Le gouvernement fédéral est massivement intervenu dans ce secteur, un domaine de juridiction provinciale. Au nom des valeurs canadiennes, il a imposé un cadre contraignant aux provinces. Ce financement fédéral a créé une culture de dépendance dans les provinces qui a émoussé leur ardeur à améliorer la gestion de leurs réseaux.

Ce mélange de rigidité et de passivité a largement contribué au résultat que l'on sait, un système de santé qui ne donne pas les résultats escomptés et qui est fort démuni face à l'explosion prévisible des coûts.

Eh bien, les signaux envoyés par le premier ministre Stephen Harper annoncent des changements profonds dans la façon dont Ottawa voit son rôle en santé. Il était temps.

L'entente fédérale-provinciale, signée par l'ex-premier ministre Paul Martin, prend fin en 2014. Elle prévoyait une généreuse croissance des transferts fédéraux, 6% par année. Au moment où les provinces se préparaient à des discussions pour le renouvellement de cette entente, le ministre fédéral des Finances, Jim Flaherty, a annoncé, en précisant qu'il n'y aurait pas de négociations, que les transferts en santé augmenteront au rythme annuel de 6% pour trois années additionnelles, mais que, par la suite, leur croissance sera limitée à celle de l'économie, soit environ 4%.

Les provinces ont poussé des hauts cris, indignées par le caractère unilatéral de la démarche et choquées d'apprendre qu'à partir de 2017, la croissance de la contribution fédérale sera réduite.

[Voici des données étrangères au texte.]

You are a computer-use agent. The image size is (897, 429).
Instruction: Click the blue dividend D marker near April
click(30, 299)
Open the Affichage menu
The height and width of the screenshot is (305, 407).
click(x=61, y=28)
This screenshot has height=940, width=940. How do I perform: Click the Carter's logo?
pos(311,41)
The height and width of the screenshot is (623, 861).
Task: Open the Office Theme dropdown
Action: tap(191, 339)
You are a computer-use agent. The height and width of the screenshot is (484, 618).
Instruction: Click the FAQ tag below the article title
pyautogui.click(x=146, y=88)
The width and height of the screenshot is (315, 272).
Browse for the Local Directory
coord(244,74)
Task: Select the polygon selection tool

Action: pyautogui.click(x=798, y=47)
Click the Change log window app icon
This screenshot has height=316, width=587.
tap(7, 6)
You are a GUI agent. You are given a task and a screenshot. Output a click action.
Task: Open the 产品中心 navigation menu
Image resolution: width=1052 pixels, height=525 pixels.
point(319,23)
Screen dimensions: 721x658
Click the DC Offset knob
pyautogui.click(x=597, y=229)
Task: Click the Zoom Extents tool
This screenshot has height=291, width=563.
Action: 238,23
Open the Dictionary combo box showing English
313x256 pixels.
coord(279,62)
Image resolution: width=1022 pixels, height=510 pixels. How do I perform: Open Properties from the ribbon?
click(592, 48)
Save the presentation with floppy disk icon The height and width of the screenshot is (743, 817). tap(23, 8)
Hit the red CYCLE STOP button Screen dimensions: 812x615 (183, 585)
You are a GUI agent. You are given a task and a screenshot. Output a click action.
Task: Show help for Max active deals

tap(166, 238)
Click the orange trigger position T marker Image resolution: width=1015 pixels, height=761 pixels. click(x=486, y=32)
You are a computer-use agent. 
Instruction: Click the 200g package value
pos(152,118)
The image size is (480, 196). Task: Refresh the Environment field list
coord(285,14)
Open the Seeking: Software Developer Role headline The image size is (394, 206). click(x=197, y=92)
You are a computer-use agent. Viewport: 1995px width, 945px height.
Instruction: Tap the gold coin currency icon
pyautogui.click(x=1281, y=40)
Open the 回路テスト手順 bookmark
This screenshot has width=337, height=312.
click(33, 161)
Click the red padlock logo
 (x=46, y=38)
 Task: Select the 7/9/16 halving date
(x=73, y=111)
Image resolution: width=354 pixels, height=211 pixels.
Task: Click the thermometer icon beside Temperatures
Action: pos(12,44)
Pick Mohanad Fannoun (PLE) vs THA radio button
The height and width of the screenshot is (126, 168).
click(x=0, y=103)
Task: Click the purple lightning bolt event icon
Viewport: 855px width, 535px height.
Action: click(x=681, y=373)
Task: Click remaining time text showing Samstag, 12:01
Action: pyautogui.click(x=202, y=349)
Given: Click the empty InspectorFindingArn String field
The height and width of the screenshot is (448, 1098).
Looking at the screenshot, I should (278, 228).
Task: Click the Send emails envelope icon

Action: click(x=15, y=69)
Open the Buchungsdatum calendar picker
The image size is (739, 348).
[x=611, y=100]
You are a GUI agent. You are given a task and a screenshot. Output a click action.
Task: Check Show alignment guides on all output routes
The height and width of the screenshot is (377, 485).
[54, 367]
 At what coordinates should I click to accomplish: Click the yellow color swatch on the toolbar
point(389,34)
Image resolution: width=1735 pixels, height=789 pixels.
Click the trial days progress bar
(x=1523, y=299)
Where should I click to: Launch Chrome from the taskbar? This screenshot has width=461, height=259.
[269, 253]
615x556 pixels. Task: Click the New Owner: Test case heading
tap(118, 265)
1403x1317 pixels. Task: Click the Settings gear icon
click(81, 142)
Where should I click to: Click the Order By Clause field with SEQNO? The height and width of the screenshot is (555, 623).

Les provinces s'entendent toujours quand il s'agit de demander plus à Ottawa. Dans ce dossier, leur réaction reflète l'infantilisme dans lequel la logique actuelle du fédéralisme les plonge.

Cette offre fédérale était prévisible. À cause de la crise, il était évident qu'Ottawa, pour rétablir l'équilibre des finances publiques, resserrerait les cordons de la bourse. Les premiers ministres provinciaux, aux prises avec les mêmes problèmes, devraient le comprendre. D'autant plus que cette offre, sans être généreuse, est raisonnable. Les provinces disposent d'un délai de cinq ans avant d'être frappés par cette relative austérité. En outre, la cible fédérale - des dépenses qui augmentent au rythme de l'économie - s'impose si on veut éviter que la santé accapare une part croissante de la richesse collective.

Deux éléments de cette offre à prendre ou à laisser sont plus lourds de conséquences. D'abord, les transferts se feront sur une base per capita, en fonction du nombre d'habitants de chaque province. Ottawa abandonne ainsi l'objectif de redistribution interprovinciale, qui faisait en sorte que les provinces pauvres recevaient plus en proportion. Cela pénalise les provinces de l'Est, dont le Québec.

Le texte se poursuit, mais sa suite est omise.